- Venue: William Woollett Jr. Aquatics Center
- Dates: August 13 (heats & finals)
- Competitors: 16 from 8 nations
- Winning time: 4:28.01

Medalists
| gold medal | Summer McIntosh | Canada |
| silver medal | Jenna Forrester | Australia |
| bronze medal | Agostina Hein | Argentina |

= 2026 Pan Pacific Swimming Championships – Women's 400 metre individual medley =

The women's 400 metre individual medley competition at the 2026 Pan Pacific Swimming Championships took place on August 13 at the William Woollett Jr. Aquatics Center in Irvine, California. The 2018 champion was Yui Ohashi of Japan.

Summer McIntosh of Canada won her first (and only) gold medal at the Pan Pacific Championships as part of her career.

==Records==
Prior to this competition, the existing world and Pan Pacific records were as follows:

| World record | Summer McIntosh (CAN) | 4:23.65 | Victoria, Canada | June 11, 2025 |
| Pan Pacific Championships record | Elizabeth Beisel (USA) | 4:31.99 | Gold Coast, Australia | August 22, 2014 |

==Results==
All times are in minutes and seconds.

| KEY: | CR | Championships record | NR | National record | PB | Personal best | SB | Seasonal best |

===Heats===
The heats were held on 13 August.

Only two swimmers from each country may advance to the A or B final. If a country not qualify any swimmer to the A final, that same country may qualify up to three swimmers to the B final.

Heat results
| Rank | Heat | Lane | Swimmer | Nation | Time | Notes |
|---|---|---|---|---|---|---|
| 1 | 2 | 3 | Agostina Hein | Argentina | 4:35.43 | QA |
| 2 | 3 | 5 | Jenna Forrester | Australia | 4:35.45 | QA |
| 3 | 3 | 4 | Summer McIntosh | Canada | 4:35.56 | QA |
| 4 | 2 | 4 | Katie Grimes | United States | 4:35.72 | QA |
| 5 | 3 | 6 | Alex Walsh | United States | 4:36.11 | QA |
| 6 | 2 | 5 | Emma Weyant | United States | 4:37.04 | QB |
| 7 | 2 | 6 | Yu Yiting | China | 4:37.74 | QA |
| 8 | 3 | 3 | Mio Narita | Japan | 4:37.96 | QA |
| 9 | 3 | 2 | Leah Hayes | United States | 4:38.97 | QB |
| 10 | 2 | 2 | Waka Kobori | Japan | 4:40.18 | QA |
| 11 | 2 | 1 | Yang Peiqi | China | 4:41.09 | QB |
| 12 | 3 | 7 | Tara Kinder | Australia | 4:43.26 | QB |
| 13 | 2 | 7 | Caroline Bricker | United States | 4:43.70 |  |
| 14 | 3 | 1 | Misa Okuzono | Japan | 4:49.23 | QB |
| 15 | 1 | 4 | Elizabeth Dekkers | Australia | 4:52.36 | QB |
| 16 | 1 | 3 | Stephanie Iannaccone | Guatemala | 4:53.90 | QB |
| – | 3 | 8 | Emma Finlin | Canada | DNS |  |
| – | 1 | 5 | Rebecca Mann | United States | DSQ |  |

===B Final===

The B final was held on August 13 from 19:01.

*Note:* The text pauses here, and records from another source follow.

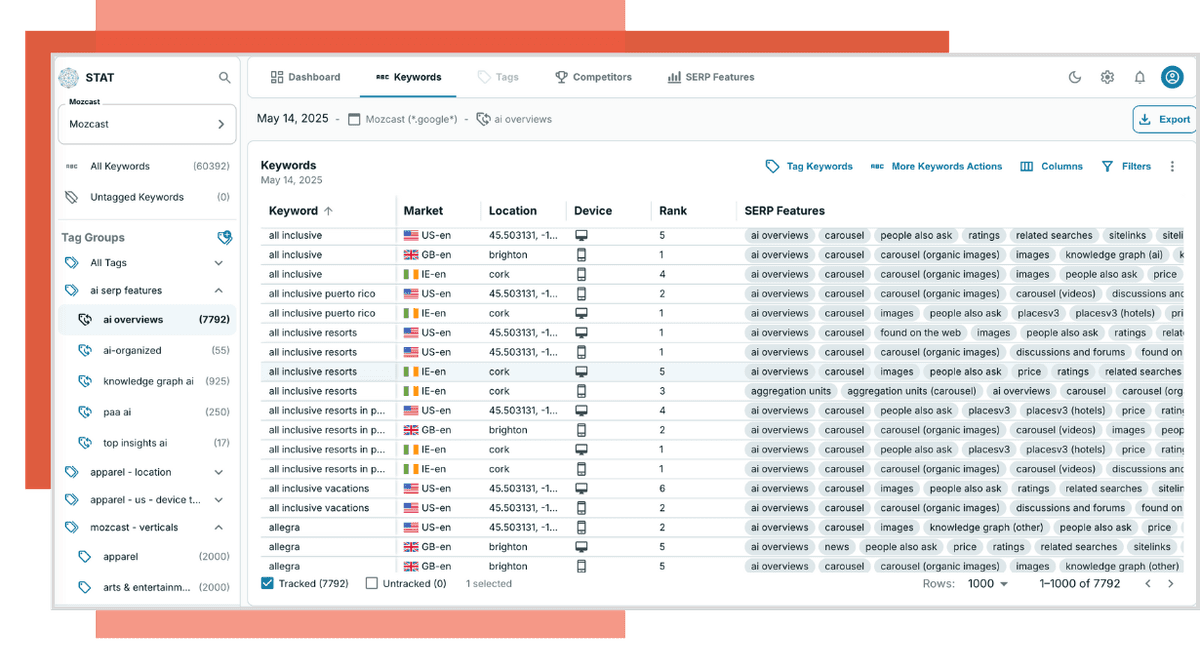
Task: Expand the apparel - location tag group
Action: tap(219, 472)
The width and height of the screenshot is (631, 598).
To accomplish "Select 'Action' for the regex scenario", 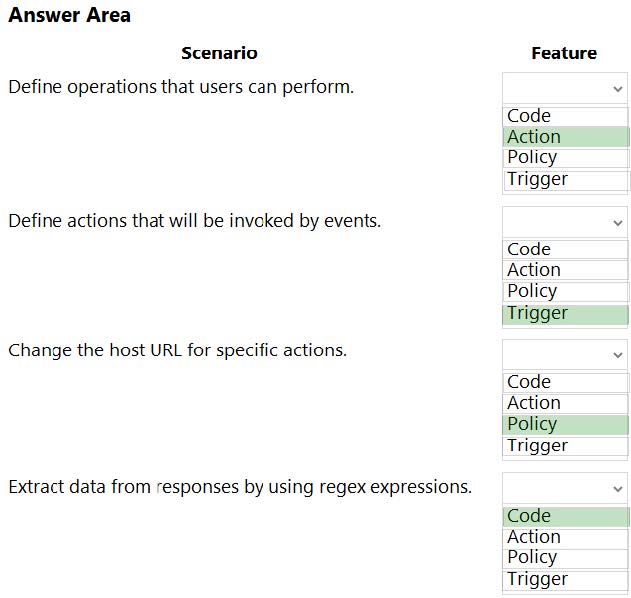I will click(x=565, y=537).
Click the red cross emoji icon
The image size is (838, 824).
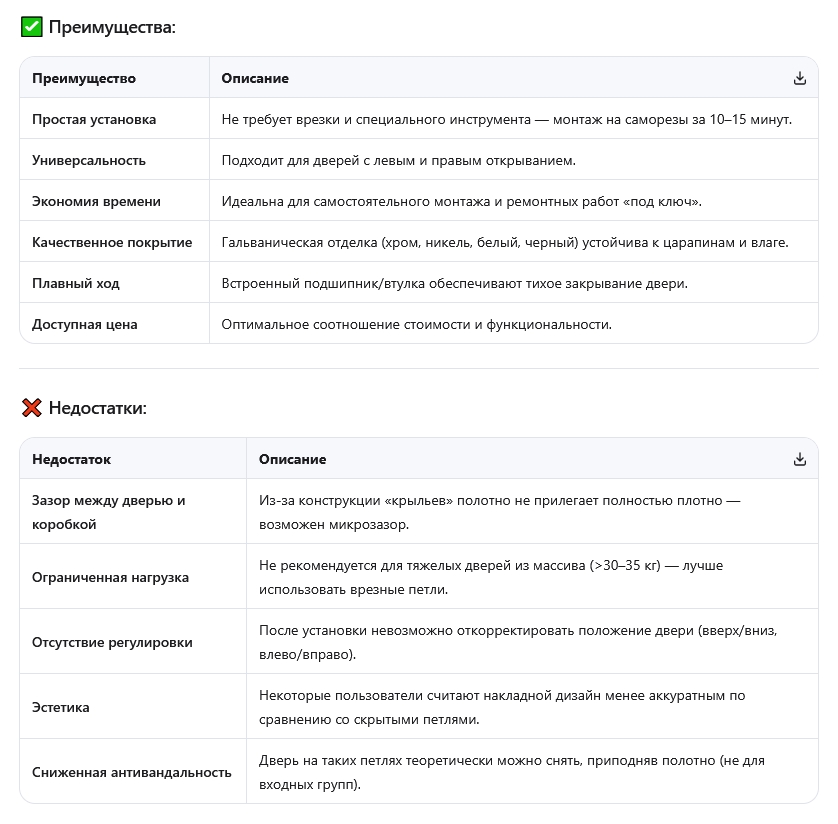point(31,408)
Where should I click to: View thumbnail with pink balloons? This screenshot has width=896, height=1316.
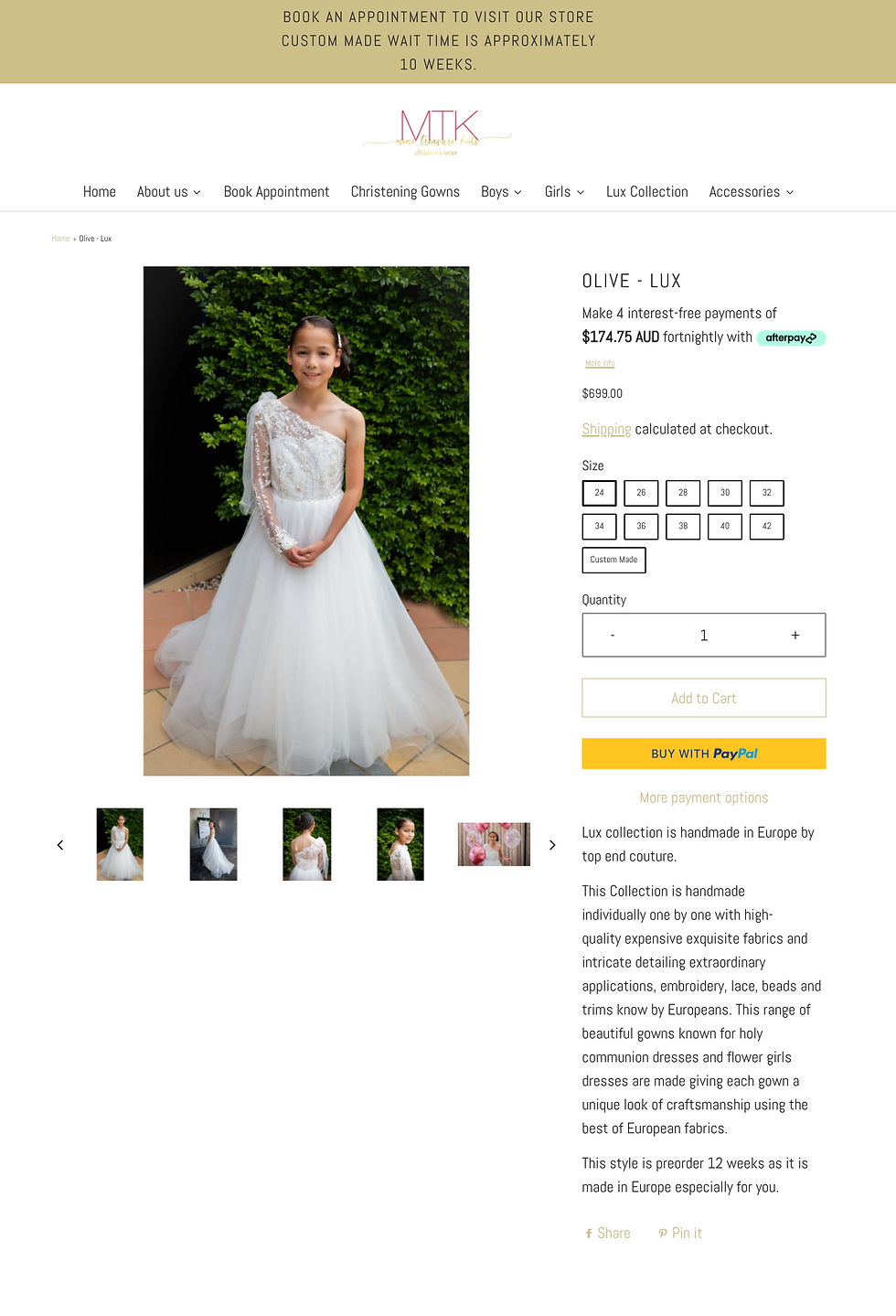coord(494,844)
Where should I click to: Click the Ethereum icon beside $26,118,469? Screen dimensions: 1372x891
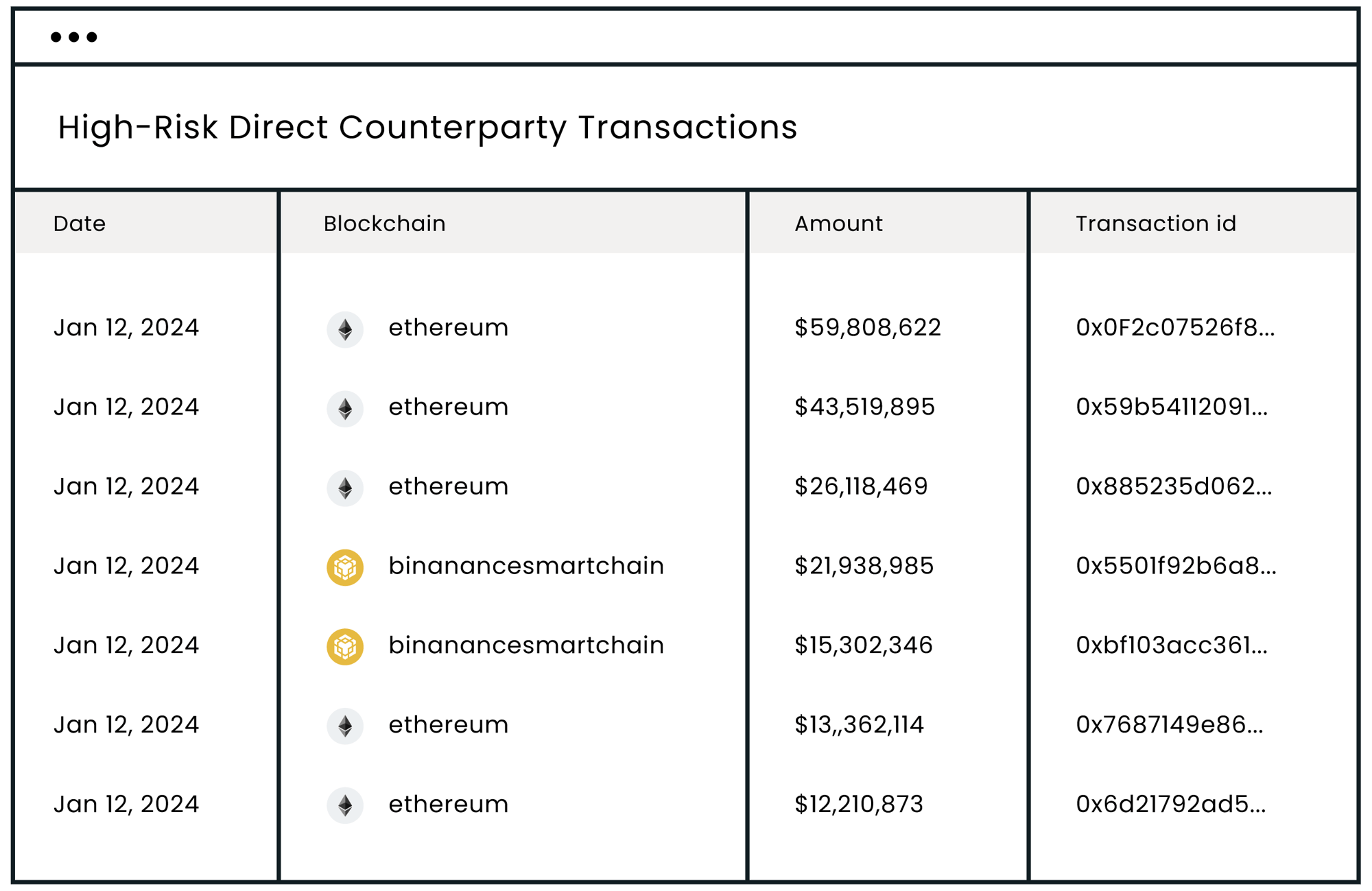click(345, 488)
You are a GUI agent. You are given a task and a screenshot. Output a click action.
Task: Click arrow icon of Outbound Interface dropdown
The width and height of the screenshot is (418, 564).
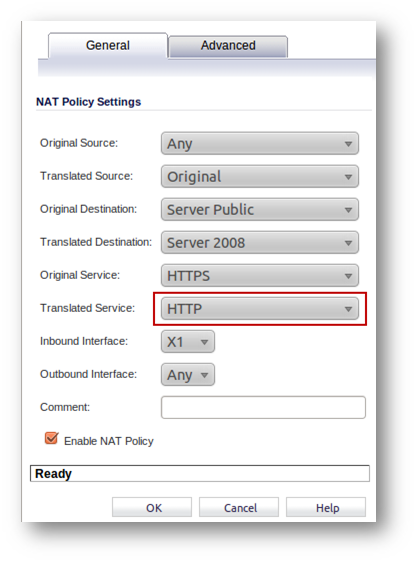204,375
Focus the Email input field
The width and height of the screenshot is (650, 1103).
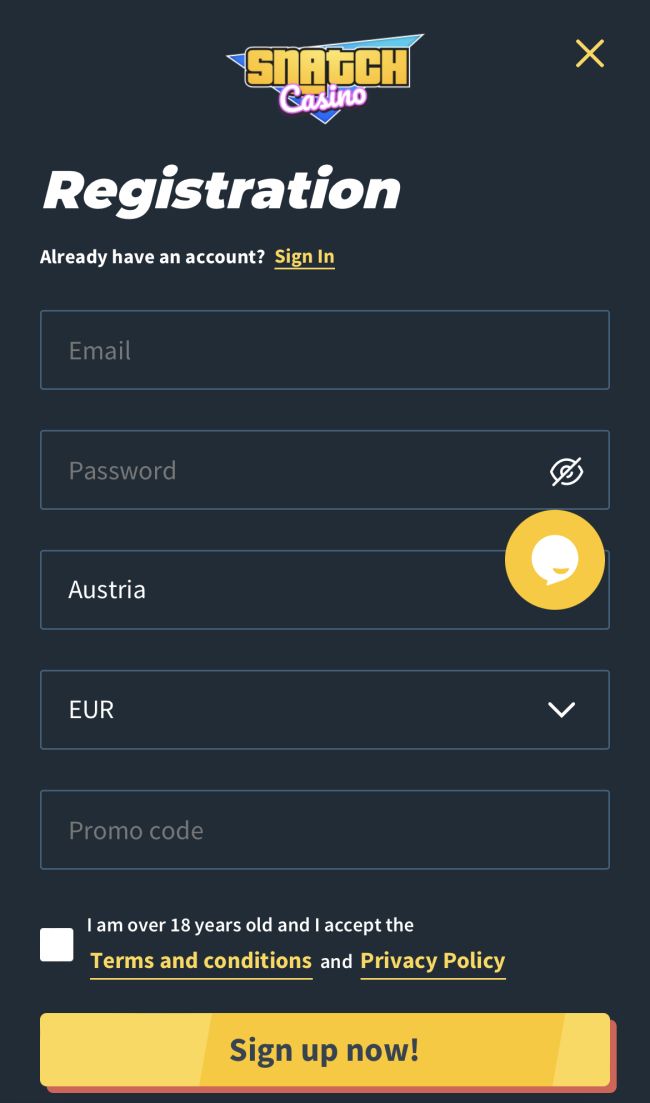325,350
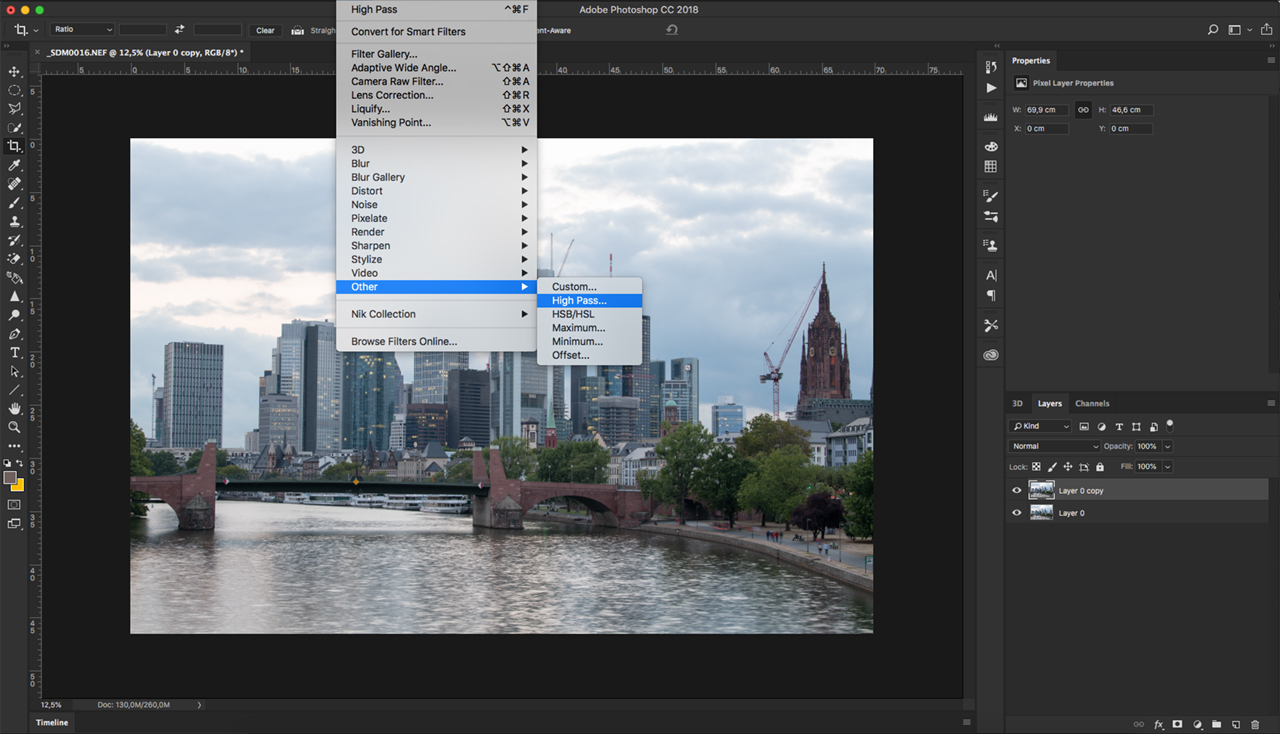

| Rank | Name | Nationality | Time | Notes |
|---|---|---|---|---|
| 9 | Yang Peiqi | China | 4:36.20 |  |
| 10 | Leah Hayes | United States | 4:37.26 |  |
| 11 | Tara Kinder | Australia | 4:38.69 |  |
| 12 | Emma Weyant | United States | 4:38.94 |  |
| 13 | Misa Okuzono | Japan | 4:46.32 |  |
| 14 | Elizabeth Dekkers | Australia | 4:50.94 |  |
| 15 | Stephanie Iannaccone | Guatemala | 4:55.56 |  |

===A Final===

| Rank | Name | Nationality | Time | Notes |
|---|---|---|---|---|
| 1st place, gold medalist(s) | Summer McIntosh | Canada | 4:28.01 | CR |
| 2nd place, silver medalist(s) | Jenna Forrester | Australia | 4:31.50 |  |
| 3rd place, bronze medalist(s) | Agostina Hein | Argentina | 4:32.54 | NR |
| 4 | Yu Yiting | China | 4:33.09 |  |
| 5 | Alex Walsh | United States | 4:33.73 |  |
| 6 | Katie Grimes | United States | 4:35.67 |  |
| 7 | Waka Kobori | Japan | 4:39.23 |  |
| 8 | Mio Narita | Japan | 4:39.49 |  |

McIntosh's winning time of 4:28.01 broke Elizabeth Beisel's previous Pan Pacific Championships record of 4:31.99 by 3.98 seconds.